▶ [Task goal]: Count the lines in the rows below that contain the string "perform", treating case as significant. Reply with the number only.

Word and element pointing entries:

====================

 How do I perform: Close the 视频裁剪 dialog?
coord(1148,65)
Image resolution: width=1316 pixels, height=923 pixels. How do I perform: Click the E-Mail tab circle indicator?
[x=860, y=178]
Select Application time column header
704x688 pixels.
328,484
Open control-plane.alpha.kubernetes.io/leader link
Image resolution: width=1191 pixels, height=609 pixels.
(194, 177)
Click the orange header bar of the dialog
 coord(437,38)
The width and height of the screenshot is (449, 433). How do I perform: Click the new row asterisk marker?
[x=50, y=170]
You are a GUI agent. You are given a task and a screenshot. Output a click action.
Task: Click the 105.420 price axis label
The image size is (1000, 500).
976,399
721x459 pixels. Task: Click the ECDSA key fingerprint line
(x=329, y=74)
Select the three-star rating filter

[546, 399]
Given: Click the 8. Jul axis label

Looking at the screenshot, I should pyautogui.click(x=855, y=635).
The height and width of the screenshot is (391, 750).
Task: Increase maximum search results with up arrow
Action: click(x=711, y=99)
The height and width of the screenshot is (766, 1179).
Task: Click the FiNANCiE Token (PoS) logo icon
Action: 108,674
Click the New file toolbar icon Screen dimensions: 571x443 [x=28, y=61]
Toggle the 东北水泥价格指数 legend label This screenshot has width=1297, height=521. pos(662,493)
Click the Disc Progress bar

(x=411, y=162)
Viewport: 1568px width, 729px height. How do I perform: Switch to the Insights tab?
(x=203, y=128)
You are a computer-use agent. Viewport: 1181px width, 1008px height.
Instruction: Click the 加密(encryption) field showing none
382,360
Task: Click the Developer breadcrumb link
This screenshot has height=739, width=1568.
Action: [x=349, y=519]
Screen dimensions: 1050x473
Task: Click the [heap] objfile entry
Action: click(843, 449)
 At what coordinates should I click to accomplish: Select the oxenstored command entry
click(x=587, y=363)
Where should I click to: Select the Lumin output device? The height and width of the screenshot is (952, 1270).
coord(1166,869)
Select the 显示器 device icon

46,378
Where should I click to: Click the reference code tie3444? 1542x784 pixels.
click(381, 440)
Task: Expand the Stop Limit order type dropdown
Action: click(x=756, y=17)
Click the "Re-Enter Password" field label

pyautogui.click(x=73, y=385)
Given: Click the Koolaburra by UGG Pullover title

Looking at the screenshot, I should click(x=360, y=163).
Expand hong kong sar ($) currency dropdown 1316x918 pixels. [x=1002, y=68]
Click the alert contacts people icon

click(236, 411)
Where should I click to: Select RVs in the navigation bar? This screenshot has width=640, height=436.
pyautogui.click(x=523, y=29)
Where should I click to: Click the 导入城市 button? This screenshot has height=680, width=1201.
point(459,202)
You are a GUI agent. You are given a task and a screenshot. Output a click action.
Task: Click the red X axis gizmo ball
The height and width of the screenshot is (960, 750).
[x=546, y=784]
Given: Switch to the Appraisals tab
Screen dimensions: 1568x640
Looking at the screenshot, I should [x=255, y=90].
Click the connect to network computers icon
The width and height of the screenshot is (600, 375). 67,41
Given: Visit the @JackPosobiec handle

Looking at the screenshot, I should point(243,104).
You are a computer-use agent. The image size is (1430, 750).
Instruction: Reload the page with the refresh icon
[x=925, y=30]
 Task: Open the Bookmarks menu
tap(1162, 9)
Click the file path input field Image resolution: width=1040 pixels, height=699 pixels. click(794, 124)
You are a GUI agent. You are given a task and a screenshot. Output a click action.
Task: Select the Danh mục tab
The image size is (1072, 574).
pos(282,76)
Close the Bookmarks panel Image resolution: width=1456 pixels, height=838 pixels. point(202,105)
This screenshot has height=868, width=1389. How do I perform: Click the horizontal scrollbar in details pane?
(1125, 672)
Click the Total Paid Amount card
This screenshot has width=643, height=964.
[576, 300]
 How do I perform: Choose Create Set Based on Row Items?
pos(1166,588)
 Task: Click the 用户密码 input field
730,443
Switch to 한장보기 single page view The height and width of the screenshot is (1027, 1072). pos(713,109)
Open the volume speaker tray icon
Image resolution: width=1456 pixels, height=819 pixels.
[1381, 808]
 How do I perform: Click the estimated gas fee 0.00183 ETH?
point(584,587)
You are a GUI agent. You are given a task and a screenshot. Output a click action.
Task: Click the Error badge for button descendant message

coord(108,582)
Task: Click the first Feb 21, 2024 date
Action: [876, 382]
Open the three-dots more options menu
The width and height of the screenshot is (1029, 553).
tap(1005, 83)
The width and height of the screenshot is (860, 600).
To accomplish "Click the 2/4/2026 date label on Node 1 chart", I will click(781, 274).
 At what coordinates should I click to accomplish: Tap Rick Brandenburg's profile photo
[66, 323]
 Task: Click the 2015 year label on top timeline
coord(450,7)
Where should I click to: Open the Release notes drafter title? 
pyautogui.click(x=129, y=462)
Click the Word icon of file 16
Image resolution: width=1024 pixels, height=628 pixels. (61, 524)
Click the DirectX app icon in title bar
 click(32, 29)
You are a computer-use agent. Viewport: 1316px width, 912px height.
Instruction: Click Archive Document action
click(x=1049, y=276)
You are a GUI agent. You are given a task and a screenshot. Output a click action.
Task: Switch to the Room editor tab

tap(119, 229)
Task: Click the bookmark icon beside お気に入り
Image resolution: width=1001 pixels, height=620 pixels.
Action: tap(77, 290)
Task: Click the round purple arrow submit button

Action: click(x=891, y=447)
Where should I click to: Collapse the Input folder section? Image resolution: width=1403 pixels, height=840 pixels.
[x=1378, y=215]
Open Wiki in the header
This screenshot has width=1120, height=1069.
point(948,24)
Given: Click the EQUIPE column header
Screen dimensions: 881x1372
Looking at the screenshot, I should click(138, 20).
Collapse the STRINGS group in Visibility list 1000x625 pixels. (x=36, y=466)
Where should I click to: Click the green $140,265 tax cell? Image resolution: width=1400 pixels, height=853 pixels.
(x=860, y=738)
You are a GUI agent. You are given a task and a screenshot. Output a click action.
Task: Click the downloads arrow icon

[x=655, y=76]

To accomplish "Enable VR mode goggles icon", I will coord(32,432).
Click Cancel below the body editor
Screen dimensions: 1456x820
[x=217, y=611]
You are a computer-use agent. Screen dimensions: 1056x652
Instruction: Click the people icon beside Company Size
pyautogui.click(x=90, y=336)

====================

▶ [Answer to this problem]: 7